In the 2012 assessment this had fallen to Band 5. The year's figures brought the Government's banding system under severe criticism from teaching unions and opposition political parties. The results were described as being based on "arbitrary and misleading" figures and "not credible", "crude" and "vague and confusing".

The school remained in Band 5 in 2013.

Early in 2015, the Welsh Government replaced the former number-based banding system with a more colourful approach. The school was rated 'amber', meaning "in need of improvement".

Following an assessment of 'adequate' by Estyn in 2015, Elspeth Lewis, headteacher, was quoted in the South Wales Argos saying, "The report accurately reflects the current position of the school. But there has been a relentless focus on standards, teaching and learning and leadership over the past 18 months. As a school we have an accurate picture of where we are and are committed to further improving in each key area."

Most recently, an assessment by Estyn in November 2022 concluded that the school was "in need of significant improvement" citing the need to improve safeguarding issues identified during the inspection as well as the need to "improve the effectiveness of teaching and assessment so that pupils are constantly challenged to achieve their potential".

== Motto ==
The school is associated with three separate mottos.

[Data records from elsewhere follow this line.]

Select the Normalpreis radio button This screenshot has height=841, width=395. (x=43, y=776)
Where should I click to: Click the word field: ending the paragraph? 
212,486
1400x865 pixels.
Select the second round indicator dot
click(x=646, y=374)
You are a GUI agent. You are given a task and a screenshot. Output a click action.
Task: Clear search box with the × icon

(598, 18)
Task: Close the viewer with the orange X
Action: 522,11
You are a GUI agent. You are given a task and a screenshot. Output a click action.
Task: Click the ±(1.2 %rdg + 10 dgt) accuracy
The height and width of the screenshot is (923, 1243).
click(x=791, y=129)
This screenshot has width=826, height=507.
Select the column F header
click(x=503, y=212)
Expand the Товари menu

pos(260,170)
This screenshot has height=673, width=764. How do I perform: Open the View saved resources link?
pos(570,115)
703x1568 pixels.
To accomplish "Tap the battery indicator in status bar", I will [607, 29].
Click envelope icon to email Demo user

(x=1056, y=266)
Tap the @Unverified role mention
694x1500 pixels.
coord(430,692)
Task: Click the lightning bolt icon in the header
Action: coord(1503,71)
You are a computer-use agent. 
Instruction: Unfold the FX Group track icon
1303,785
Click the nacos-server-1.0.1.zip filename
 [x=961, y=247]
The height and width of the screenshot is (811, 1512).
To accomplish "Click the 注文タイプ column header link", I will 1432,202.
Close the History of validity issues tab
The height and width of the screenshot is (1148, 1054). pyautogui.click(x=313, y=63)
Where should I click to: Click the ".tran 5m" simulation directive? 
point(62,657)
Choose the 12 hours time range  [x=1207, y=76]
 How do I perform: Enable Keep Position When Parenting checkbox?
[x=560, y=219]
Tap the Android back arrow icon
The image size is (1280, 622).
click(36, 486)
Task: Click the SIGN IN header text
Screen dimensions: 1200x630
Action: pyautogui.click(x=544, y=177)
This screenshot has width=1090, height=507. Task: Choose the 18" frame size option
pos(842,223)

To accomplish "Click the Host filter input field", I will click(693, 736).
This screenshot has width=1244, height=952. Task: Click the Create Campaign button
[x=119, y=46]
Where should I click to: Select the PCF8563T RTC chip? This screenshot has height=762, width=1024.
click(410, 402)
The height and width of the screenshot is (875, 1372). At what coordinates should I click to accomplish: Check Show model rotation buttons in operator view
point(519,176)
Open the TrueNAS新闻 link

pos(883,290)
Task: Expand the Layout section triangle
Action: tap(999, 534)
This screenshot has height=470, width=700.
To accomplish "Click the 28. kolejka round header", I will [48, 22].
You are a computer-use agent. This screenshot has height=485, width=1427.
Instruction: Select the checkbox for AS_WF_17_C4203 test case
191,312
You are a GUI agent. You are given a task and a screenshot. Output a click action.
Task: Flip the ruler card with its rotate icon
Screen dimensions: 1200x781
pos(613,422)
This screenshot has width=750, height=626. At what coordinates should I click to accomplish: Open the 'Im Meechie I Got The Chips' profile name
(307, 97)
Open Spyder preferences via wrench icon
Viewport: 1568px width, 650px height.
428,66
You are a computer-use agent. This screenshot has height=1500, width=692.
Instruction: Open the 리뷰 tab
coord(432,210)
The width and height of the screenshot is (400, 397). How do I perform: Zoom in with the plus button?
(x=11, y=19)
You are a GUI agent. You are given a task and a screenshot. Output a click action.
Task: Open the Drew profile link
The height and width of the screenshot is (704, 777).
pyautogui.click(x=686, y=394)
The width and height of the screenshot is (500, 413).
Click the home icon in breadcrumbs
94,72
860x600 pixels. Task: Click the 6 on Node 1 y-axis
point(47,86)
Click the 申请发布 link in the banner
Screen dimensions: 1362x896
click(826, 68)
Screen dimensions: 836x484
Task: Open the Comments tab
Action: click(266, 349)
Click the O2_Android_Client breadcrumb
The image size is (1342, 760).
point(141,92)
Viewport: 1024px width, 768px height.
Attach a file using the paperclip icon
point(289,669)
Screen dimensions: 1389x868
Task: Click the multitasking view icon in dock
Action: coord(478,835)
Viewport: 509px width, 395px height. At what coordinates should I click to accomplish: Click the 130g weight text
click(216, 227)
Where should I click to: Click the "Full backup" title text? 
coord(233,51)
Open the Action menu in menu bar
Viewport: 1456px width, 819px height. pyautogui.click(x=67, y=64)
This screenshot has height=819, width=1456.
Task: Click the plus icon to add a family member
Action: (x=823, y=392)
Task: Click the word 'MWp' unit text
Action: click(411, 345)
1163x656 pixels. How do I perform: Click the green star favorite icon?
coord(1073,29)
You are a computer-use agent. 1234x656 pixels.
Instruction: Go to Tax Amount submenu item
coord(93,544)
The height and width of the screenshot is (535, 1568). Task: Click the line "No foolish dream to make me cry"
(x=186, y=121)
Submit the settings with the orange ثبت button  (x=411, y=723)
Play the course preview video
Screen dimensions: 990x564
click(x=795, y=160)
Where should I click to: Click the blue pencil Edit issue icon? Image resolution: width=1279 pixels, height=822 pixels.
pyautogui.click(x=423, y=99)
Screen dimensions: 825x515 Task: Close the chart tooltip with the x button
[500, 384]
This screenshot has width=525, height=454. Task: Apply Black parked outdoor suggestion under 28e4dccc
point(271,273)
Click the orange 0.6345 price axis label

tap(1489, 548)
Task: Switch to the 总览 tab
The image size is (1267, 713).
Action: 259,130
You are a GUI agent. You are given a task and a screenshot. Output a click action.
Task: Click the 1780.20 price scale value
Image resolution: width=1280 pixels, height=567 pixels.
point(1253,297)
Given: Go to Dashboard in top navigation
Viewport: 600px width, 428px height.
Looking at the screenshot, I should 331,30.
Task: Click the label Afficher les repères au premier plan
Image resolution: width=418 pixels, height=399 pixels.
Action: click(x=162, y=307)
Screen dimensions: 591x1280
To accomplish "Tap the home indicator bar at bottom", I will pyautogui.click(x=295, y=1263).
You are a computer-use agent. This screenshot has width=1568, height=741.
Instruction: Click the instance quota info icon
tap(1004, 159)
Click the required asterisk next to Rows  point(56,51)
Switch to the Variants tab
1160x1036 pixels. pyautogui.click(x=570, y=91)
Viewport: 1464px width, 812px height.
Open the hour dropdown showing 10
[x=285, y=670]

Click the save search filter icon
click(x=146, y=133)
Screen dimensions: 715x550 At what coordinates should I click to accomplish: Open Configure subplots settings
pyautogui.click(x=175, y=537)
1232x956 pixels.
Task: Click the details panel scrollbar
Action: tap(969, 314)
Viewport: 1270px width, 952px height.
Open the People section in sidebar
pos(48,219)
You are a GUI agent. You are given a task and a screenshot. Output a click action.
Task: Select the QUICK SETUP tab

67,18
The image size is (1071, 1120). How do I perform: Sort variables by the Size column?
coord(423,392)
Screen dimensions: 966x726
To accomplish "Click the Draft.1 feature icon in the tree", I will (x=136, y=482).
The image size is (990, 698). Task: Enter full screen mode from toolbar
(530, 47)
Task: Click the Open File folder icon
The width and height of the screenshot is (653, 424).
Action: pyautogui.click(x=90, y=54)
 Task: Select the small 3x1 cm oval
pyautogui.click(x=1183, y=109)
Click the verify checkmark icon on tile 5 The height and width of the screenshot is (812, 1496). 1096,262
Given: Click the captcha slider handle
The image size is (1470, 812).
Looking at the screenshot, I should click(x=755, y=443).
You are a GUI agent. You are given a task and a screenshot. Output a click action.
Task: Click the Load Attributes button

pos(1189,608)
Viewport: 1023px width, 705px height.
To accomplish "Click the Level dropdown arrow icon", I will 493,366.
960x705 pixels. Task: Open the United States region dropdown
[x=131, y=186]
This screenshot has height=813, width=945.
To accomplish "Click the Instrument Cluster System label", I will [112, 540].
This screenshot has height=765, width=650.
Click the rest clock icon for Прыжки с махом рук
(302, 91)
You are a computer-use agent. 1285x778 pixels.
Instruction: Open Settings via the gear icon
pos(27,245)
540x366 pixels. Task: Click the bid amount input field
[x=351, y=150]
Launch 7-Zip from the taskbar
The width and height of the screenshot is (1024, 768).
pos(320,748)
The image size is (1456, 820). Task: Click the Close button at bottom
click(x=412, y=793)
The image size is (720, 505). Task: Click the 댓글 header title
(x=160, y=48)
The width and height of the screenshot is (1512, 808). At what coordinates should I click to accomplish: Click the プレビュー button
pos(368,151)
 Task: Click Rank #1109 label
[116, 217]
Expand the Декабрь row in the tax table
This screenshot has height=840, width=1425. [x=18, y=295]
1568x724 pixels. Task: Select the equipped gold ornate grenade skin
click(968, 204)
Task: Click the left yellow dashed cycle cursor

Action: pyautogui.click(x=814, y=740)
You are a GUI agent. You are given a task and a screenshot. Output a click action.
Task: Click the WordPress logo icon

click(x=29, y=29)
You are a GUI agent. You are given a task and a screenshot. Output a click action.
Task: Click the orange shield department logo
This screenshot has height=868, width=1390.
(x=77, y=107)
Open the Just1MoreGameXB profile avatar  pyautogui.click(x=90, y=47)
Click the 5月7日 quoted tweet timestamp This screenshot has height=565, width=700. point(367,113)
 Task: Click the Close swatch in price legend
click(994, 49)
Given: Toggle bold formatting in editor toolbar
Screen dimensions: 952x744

For many centuries the school's motto had been 'that we shall be of service' (Latin: Ut Prosim).

The subsequent motto was "Respecting tradition, embracing the future" Parchu traddodiad, cynnwys y dyfodol.

In 2023, with the advent of the new school building, a new motto was introduced in order to represent the new start of the school and it's merging with Deri View Primary School, a local school nearby to the School Site. The new school motto is: "We believe in the limitless capacity of everyone to achieve great things."